Job Summary
We are seeking a
Senior Site Reliability Engineer
to lead initiatives in maintaining and improving the reliability, scalability, and efficiency of our production systems. You will design automation, implement observability frameworks, and mentor junior SREs while collaborating closely with DevOps and engineering teams.

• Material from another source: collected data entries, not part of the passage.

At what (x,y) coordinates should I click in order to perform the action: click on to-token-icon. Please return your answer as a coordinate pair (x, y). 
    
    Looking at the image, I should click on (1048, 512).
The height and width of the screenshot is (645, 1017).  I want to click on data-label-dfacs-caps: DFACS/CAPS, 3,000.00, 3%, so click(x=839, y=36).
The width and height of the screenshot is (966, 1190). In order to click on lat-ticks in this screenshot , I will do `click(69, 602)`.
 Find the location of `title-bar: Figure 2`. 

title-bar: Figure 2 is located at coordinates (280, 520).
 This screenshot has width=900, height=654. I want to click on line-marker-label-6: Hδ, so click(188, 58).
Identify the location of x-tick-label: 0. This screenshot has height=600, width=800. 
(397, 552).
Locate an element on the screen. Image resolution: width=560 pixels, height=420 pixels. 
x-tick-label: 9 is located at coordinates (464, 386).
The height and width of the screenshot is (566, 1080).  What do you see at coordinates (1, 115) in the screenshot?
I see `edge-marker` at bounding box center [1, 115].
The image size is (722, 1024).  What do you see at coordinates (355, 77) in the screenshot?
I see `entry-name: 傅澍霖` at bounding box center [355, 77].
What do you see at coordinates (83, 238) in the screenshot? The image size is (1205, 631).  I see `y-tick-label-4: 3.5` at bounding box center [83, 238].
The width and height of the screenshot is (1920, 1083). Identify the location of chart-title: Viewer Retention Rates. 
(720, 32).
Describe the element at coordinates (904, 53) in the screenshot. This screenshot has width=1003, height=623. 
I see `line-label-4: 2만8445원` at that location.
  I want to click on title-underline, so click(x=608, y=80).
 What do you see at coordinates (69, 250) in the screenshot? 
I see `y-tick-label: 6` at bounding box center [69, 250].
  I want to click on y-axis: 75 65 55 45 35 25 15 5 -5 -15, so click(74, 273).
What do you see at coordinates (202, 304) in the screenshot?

This is an excellent opportunity for an experienced engineer with 5+ years of experience who thrives on ownership, technical leadership, and driving operational excellence.
Key Responsibilities
Reliability Leadership:
Lead initiatives to improve system reliability, performance, and scalability.
Automation \& Remediation:
Design and implement automated workflows, deployment safety checks, and auto-remediation processes.
Monitoring \& SLO Management:
Define, enforce, and monitor SLOs/SLIs, ensuring alignment with business objectives.
Incident Response:
Lead incident response for complex issues, perform postmortems, and implement preventive measures.
Mentorship \& Collaboration:
Mentor junior SREs, collaborate with DevOps and engineering teams, and promote reliability best practices.
Runbooks \& Documentation:
Maintain and enhance operational runbooks, ensuring production knowledge is standardized.
Capacity \& Disaster Planning:
Contribute to capacity planning, scaling strategies, and disaster recovery design.
Job Requirements
Experience:
Minimum 5 years in SRE, DevOps, or related roles, with demonstrated ownership of production systems.
Tech Stack:
Cloud platforms (AWS, GCP, Azure), containerization (Docker, Kubernetes), IaC (Terraform, Ansible, Helm), CI/CD pipelines, monitoring tools (Prometheus, Grafana, ELK/EFK, Datadog).
Systems Knowledge:
Expert in distributed systems, networking, and designing fault-tolerant infrastructure.
Scripting \& Automation:
Proficiency in Python, Go, Bash,Java, or similar languages with automation experience.
Problem Solving \& System Design:
Skilled at diagnosing complex incidents, designing resilient systems, and driving continuous improvement.
Soft Skills
Leadership:
Lead initiatives, mentor team members, and drive adoption of best practices.
Ownership:
Take responsibility for reliability, availability, and operational excellence.
Adaptability:
Thrive in evolving technical landscapes and complex production environments.
Communication:
Effectively convey technical concepts to both technical and non-technical stakeholders.
What We Offer
Technical Leadership Opportunities:
Lead high-impact reliability and automation projects.
Continuous Growth:
Access to mentorship, certifications, and career progression.
High-Performance Collaboration:
Work with a talented team in an Agile/CI-CD environment.
Flexibility and Trust:
An open culture that values innovation, autonomy, and results-driven decision-making.